I begin rather skeptical of most gun-control proposals. The ones that are pitched in the aftermath of mass shootings are particularly cynical, as they often attempt to regulate circumstances unrelated to the shooting. I still grind my teeth at Mayors Against Illegal Guns running ads in my state citing the Virginia Tech shooting, and talking about the need to shut the “gun show loophole” — even though the shooter didn’t obtain his weapons at a gun show. These sorts of arguments strike me as one part craven opportunism, one part feel-good placebo. (I wanted to say “panacea,” but panacea actually means a genuine cure-all.)

If someone wants to propose a new restriction on gun ownership after a tragedy, and cites that tragedy as a reason to pass it, it’s necessary to show how that new restriction would have prevented, mitigated, or impacted that tragedy. For example, almost none of the gun laws proposed after Newtown would have changed much of anything in that awful shooting, as that disturbed young man stole his mother’s legally purchased guns.

I suppose there are two potential changes to the law that would have significantly altered events in Newtown. First, a total ban on private ownership of firearms, which our friends in the gun-control movement keep insisting isn’t their goal.

Second, a restriction on gun ownership by people who live under the same roof as a person who’s deemed mentally incompetent or a threat to himself or others. Of course, then you get into the questions of what constitutes, “mentally incompetent or a threat to himself or others,” what constitutes “under the same roof”, etc.

Then there are the proposals to limit how many rounds each gun can fire before reloading. Almost every spree shooter — we need a better term for this — has had more than one firearm when they’ve launched their attacks. Instituting 10-round limits would mean that future shooters would get off 20 shots before pausing to reload, presuming they only brought two guns. It’s reasonable to conclude future mass killers will just bring three or four guns when they begin their rampage. This strikes me as a quite modest mitigation in the danger of these shooters, too modest to seriously consider.
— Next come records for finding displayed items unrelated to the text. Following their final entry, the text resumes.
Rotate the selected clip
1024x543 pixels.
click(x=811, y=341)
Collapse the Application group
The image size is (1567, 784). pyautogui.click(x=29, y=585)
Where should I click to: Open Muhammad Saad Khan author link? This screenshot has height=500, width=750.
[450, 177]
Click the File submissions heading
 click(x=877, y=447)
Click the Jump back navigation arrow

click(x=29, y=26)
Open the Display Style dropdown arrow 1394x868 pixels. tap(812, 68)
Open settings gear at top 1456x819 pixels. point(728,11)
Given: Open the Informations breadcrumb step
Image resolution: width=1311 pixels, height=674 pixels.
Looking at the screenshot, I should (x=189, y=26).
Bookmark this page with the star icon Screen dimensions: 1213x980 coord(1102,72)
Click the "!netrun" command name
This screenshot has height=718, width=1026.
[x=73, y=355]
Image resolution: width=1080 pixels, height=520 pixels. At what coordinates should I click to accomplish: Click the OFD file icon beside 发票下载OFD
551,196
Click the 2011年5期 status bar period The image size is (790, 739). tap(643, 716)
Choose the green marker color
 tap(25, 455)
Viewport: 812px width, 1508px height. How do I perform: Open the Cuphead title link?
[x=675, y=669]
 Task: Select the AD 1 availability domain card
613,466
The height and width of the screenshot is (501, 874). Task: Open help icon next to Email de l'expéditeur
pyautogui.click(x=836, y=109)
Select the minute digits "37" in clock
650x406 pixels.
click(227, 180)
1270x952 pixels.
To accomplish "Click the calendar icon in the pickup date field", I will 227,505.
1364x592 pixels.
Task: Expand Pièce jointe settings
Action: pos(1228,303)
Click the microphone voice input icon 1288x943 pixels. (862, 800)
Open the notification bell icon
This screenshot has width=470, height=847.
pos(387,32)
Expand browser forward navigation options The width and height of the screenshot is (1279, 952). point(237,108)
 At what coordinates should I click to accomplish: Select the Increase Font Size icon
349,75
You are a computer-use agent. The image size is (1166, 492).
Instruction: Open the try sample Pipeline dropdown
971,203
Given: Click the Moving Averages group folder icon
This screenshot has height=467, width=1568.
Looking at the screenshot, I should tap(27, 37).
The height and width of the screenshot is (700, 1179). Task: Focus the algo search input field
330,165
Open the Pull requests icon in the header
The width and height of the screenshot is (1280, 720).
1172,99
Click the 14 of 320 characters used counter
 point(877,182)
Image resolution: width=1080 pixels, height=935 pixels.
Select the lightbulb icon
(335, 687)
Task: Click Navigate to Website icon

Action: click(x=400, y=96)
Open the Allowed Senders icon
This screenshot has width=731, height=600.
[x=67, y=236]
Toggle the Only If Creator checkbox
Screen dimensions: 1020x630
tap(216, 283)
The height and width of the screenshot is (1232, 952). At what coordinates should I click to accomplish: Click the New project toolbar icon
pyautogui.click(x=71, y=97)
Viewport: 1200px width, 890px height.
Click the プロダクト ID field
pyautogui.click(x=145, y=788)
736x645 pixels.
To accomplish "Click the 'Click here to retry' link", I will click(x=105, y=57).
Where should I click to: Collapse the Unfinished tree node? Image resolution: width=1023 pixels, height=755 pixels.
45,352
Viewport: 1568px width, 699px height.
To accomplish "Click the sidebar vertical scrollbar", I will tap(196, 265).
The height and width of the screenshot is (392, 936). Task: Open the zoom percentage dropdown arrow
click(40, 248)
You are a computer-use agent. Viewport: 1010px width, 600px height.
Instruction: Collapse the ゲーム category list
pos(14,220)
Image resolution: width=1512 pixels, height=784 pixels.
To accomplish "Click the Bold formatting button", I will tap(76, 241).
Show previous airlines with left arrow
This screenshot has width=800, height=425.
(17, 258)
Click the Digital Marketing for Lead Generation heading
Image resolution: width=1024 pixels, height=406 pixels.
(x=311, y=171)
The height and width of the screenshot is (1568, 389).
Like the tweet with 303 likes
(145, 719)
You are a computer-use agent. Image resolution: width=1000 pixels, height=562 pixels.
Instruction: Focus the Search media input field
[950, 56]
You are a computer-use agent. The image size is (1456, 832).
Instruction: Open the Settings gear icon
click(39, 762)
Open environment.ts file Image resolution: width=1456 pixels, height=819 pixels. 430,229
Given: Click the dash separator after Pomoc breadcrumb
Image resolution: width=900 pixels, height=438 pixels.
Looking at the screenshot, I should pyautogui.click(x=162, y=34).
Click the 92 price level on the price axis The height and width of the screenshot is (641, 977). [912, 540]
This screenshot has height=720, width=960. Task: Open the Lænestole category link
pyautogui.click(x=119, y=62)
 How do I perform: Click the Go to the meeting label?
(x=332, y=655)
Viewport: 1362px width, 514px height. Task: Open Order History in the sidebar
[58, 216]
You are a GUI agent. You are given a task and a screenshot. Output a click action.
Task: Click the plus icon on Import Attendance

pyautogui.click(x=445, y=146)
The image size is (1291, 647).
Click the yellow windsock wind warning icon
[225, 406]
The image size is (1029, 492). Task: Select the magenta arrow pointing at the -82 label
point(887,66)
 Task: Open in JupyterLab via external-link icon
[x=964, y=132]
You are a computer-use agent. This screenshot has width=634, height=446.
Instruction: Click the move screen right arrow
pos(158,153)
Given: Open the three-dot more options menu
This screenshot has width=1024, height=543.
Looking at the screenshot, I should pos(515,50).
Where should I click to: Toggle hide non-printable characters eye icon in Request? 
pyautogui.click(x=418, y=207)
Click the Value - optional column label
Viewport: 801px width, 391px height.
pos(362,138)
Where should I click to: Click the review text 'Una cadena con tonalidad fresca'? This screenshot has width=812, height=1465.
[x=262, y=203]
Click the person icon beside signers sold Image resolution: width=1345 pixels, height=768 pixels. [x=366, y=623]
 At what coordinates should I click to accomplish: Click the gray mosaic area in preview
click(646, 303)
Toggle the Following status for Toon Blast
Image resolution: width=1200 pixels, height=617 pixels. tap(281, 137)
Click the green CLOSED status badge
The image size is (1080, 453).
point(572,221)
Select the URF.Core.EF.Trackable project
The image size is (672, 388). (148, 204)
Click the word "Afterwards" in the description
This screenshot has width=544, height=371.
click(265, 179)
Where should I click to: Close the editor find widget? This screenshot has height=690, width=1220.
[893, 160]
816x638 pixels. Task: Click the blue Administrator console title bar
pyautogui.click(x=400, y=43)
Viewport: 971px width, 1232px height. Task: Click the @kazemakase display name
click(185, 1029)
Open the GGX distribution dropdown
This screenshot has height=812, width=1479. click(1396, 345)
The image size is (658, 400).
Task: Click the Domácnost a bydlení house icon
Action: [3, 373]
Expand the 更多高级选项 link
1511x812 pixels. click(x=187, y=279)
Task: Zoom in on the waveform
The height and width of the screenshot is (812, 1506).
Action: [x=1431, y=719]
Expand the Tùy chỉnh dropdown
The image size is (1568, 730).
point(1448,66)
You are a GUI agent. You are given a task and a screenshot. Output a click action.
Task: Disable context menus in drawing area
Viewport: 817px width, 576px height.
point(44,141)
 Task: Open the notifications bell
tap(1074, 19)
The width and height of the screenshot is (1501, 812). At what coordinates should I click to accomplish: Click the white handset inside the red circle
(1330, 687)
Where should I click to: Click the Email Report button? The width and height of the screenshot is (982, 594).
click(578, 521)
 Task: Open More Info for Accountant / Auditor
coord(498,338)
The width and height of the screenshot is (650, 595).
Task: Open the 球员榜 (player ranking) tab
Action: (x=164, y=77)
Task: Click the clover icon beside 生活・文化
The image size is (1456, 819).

Jim Geraghty, “Why Post-Shooting Gun-Control Debates Are So Insufferable”, National Review Online, 2013-09-18

November 25, 2013

When your product is “users” your product improvement is “more surveillance”

Filed under: Business, Liberty, Media, Technology — Tags: , , , , , — Nicholas @ 10:36

Bruce Schneier on the rising tide of non-governmental surveillance:

Google recently announced that it would start including individual users’ names and photos in some ads. This means that if you rate some product positively, your friends may see ads for that product with your name and photo attached — without your knowledge or consent. Meanwhile, Facebook is eliminating a feature that allowed people to retain some portions of their anonymity on its website.

These changes come on the heels of Google’s move to explore replacing tracking cookies with something that users have even less control over. Microsoft is doing something similar by developing its own tracking technology.

More generally, lots of companies are evading the “Do Not Track” rules, meant to give users a say in whether companies track them. Turns out the whole “Do Not Track” legislation has been a sham.

It shouldn’t come as a surprise that big technology companies are tracking us on the Internet even more aggressively than before.

If these features don’t sound particularly beneficial to you, it’s because you’re not the customer of any of these companies. You’re the product, and you’re being improved for their actual customers: their advertisers.